→ **Excerpt to read**
===============
Future sales of our equity securities could put downward selling pressure on our securities, and adversely affect the stock price.There is a risk that this downward pressure may make it impossible for an investor to sell his or her securities at any reasonable price, if at all. Future sales of substantial amounts of our equity securities in the public market, or the perception that such sales could occur, could put downward selling pressure on our securities, and adversely affect the market price of our common stock.
Item 2 – Description of Property
Our corporate offices and books of record are maintained at 10907 Technology Place, San Diego California 92127, where QRSciences subleases from Spectrum office space. We currently have no outstanding leases or commitments to lease property although we expect that in the event we successfully complete the Share Exchange Agreement, we will contract or be billed for some portion of the property we will occupy with Spectrum.
===============
→ **Entries**
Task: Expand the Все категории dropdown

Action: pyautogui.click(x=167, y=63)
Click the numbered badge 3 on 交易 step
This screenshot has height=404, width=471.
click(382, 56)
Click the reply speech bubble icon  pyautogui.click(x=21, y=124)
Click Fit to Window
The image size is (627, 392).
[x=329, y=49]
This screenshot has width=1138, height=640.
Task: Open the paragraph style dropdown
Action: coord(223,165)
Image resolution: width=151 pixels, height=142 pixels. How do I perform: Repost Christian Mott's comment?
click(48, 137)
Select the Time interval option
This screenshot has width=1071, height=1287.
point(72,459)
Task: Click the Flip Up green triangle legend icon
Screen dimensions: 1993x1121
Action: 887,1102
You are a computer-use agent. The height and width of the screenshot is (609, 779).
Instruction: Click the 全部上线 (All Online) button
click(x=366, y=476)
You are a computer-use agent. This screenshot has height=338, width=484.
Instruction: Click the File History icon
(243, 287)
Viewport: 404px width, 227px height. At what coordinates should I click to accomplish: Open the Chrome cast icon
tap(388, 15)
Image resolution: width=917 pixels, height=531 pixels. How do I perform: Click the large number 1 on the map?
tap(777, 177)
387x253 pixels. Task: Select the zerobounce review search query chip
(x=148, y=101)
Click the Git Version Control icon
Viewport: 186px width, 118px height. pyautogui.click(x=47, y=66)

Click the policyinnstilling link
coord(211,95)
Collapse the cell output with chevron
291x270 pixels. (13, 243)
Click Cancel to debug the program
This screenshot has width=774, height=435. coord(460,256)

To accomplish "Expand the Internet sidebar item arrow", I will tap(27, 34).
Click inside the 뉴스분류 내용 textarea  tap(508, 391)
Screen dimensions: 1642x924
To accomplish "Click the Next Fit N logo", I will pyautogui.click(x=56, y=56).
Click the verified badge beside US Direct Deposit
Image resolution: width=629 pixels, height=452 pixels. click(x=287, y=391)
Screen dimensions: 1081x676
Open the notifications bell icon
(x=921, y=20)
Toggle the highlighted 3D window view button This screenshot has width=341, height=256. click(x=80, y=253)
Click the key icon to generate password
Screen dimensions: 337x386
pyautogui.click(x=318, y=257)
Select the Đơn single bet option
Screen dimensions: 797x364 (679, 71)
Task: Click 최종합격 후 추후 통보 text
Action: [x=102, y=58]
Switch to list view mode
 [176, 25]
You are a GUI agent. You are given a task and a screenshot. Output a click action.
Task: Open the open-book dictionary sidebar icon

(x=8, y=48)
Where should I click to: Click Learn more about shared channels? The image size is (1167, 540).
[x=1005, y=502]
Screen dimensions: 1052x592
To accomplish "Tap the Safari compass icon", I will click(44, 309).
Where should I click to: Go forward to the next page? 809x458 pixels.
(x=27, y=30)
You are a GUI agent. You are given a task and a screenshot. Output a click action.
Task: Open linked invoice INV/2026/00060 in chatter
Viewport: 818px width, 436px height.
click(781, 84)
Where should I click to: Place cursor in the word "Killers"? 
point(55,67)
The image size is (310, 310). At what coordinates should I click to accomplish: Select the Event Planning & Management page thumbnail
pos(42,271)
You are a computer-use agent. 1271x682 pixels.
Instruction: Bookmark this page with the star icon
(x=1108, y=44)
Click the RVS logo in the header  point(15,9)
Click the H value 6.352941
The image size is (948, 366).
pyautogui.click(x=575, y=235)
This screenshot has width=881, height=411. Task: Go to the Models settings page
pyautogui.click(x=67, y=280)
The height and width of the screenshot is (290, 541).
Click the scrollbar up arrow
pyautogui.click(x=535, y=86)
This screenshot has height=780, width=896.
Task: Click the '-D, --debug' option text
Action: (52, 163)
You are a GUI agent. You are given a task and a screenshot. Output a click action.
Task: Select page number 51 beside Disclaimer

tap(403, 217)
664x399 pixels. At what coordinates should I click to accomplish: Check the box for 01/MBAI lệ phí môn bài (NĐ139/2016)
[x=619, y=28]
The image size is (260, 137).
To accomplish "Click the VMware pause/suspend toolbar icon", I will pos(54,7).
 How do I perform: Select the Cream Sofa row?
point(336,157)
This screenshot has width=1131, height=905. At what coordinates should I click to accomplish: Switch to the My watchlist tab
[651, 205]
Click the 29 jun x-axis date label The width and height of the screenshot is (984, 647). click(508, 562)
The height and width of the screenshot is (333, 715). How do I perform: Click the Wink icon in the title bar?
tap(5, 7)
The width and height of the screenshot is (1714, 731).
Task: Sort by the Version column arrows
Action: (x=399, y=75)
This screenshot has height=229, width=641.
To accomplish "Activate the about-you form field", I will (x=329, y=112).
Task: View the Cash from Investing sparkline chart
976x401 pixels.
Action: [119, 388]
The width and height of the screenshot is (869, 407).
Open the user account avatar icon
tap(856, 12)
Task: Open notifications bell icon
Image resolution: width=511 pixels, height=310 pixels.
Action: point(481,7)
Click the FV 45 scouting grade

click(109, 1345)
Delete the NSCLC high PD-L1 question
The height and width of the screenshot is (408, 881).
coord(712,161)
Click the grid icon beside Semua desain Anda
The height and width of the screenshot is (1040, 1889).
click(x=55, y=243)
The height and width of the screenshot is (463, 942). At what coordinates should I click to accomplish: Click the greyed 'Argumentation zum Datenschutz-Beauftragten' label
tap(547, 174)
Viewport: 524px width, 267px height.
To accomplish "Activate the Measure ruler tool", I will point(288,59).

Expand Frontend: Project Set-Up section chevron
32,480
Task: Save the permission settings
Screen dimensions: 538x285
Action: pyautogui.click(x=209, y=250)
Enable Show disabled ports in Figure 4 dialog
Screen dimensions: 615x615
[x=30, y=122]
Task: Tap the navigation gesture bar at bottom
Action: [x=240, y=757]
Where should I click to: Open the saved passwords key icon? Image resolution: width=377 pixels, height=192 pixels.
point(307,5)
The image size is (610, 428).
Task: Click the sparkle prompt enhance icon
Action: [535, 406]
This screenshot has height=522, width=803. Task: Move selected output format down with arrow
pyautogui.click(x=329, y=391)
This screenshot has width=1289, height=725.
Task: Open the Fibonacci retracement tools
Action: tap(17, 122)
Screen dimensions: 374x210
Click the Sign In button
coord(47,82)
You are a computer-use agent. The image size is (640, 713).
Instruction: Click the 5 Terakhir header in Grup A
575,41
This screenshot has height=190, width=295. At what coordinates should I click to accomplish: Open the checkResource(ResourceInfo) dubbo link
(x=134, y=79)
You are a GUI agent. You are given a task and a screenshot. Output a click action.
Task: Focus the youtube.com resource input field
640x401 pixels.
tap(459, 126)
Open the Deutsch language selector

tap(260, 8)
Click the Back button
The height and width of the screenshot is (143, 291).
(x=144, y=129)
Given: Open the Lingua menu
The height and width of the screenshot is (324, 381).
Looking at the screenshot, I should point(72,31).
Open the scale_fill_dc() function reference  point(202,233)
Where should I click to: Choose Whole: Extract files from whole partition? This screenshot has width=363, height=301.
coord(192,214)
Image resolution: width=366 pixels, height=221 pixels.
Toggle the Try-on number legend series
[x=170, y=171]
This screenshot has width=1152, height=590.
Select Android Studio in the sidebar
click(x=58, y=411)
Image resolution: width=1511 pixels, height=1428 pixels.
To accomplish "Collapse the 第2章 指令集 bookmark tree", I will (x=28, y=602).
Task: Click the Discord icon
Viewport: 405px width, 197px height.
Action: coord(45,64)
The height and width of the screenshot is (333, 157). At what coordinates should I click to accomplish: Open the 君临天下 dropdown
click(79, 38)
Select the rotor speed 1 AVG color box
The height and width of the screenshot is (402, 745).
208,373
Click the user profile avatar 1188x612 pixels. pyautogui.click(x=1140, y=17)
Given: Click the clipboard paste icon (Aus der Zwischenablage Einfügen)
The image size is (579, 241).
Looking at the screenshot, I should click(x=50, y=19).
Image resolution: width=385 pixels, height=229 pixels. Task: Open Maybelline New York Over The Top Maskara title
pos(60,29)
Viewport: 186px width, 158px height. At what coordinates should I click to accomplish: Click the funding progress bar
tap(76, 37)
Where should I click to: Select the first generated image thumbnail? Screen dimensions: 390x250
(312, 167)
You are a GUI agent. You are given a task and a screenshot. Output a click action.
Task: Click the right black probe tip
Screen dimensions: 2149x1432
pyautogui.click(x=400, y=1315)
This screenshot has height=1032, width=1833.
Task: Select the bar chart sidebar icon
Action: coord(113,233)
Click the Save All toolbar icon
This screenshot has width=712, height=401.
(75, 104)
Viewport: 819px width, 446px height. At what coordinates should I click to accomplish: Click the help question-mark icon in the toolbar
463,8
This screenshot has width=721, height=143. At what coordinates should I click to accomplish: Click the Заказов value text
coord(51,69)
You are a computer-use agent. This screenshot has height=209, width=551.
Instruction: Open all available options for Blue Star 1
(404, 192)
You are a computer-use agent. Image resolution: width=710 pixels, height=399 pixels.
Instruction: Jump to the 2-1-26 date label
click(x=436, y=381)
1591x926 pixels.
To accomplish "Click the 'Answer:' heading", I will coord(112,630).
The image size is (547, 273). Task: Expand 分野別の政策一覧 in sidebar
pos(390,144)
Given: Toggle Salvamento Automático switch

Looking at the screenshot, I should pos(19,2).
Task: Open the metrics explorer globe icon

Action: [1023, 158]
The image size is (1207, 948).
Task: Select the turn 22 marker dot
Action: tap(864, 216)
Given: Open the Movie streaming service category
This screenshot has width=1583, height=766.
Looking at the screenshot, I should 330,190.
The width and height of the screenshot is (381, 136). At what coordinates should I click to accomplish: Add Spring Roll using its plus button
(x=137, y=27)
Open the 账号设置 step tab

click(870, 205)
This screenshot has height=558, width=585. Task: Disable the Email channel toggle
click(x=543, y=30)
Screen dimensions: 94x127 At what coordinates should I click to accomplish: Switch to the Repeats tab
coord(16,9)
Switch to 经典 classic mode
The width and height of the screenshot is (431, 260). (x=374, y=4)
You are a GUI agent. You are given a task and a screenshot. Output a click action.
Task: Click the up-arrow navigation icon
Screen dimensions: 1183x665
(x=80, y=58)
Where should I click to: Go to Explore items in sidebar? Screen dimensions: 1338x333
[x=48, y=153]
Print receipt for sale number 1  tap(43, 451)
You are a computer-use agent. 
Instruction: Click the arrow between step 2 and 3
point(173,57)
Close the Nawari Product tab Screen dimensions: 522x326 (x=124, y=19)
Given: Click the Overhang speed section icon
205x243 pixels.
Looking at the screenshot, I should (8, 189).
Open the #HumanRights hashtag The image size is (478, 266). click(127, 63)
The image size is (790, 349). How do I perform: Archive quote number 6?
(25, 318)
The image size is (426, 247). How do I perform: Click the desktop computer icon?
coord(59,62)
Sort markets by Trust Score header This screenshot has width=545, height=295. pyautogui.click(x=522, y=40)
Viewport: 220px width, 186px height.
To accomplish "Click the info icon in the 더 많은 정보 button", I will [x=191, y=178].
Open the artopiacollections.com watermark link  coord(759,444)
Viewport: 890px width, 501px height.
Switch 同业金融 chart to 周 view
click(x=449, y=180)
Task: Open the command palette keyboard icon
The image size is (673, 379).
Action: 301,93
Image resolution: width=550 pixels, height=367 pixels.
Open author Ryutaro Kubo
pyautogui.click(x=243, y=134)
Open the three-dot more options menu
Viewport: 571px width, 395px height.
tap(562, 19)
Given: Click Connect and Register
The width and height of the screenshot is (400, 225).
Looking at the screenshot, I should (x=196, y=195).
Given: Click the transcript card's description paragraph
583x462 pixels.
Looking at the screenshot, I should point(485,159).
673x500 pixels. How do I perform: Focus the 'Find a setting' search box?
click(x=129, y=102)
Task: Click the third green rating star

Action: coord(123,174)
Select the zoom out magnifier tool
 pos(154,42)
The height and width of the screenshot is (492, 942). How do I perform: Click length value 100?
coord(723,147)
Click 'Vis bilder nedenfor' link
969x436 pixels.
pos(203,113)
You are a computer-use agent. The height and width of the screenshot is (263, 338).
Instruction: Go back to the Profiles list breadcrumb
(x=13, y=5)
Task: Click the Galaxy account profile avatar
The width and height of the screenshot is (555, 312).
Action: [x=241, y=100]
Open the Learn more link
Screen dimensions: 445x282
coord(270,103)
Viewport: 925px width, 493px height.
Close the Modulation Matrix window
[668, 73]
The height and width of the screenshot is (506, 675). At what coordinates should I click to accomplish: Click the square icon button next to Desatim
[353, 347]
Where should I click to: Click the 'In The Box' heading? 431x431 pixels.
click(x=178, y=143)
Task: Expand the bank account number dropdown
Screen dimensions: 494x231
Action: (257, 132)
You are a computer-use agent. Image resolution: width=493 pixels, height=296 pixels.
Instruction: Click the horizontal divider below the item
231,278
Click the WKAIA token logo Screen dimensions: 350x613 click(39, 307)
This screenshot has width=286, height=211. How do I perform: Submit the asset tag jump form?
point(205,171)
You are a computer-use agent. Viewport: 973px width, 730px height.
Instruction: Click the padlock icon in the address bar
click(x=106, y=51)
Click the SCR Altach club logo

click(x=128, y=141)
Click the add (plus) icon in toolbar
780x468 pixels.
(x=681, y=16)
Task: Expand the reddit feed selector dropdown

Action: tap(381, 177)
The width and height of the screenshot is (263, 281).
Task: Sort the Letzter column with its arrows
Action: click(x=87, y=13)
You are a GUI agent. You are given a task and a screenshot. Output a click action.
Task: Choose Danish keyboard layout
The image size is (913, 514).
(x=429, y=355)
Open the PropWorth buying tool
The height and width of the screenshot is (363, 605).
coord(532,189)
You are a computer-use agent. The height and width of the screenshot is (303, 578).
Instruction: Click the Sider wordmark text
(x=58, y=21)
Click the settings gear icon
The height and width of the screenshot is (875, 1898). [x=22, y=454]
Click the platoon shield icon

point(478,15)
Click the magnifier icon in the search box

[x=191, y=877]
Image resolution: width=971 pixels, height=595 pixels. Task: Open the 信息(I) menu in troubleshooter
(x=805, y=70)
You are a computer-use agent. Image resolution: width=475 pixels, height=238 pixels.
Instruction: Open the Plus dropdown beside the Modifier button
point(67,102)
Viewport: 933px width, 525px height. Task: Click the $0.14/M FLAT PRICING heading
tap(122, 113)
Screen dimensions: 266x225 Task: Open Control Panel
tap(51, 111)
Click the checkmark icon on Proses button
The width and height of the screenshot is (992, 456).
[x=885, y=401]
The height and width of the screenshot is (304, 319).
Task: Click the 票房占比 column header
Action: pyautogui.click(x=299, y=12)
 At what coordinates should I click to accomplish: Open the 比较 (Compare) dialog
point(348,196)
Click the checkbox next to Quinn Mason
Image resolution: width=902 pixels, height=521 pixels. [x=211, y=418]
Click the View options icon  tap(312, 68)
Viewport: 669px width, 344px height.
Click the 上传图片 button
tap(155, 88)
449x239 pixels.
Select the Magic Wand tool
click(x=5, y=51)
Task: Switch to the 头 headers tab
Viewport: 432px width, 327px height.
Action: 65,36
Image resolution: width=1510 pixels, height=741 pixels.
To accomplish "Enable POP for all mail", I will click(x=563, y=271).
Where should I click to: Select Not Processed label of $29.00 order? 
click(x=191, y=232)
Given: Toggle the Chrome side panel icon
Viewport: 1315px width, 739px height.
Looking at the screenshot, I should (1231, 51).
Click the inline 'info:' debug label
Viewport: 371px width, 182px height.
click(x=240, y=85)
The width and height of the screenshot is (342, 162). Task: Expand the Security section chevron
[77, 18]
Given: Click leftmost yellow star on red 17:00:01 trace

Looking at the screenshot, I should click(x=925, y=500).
===============
→ **Tasks**
A. Answer these questions using the filing excerpt, one answer per line:
(i) At what address are the corporate offices and books of record maintained?
(ii) From which company does QRSciences sublease office space?
(iii) What price do future sales of substantial amounts of equity securities threaten to adversely affect, according to the last sentence of the first paragraph?
B. List every company and every agreement that the filing excerpt names.
C. Carry on the filing excerpt from its final sentence, keeping its formal register.

→ **Outputs by task**
A.
(i) 10907 Technology Place, San Diego California 92127
(ii) Spectrum
(iii) The market price of the common stock

B.
QRSciences
Spectrum
Share Exchange Agreement

C.
Item 3 – Legal Proceedings
On September 13, 2001, our Company filed a voluntary petition under Chapter 7, in the U.S. Bankruptcy Court, Northern District of California. On November 2, 2004, the Trustee filed its Report of Distribution and on January 4, 2005 a final decree was entered and the case was closed. From time to time and in the course of business, we may become involved in various other legal proceedings seeking monetary damages and other relief. The amount of the ultimate liability, if any, from such claims cannot be determined. However, in the opinion of our management, there are no legal claims currently pending or threatened against us that would be likely to have a material adverse effect on our financial position, results of operations or cash flows.
Item 4 – Submission of Matters to a Vote of Security Holders
None.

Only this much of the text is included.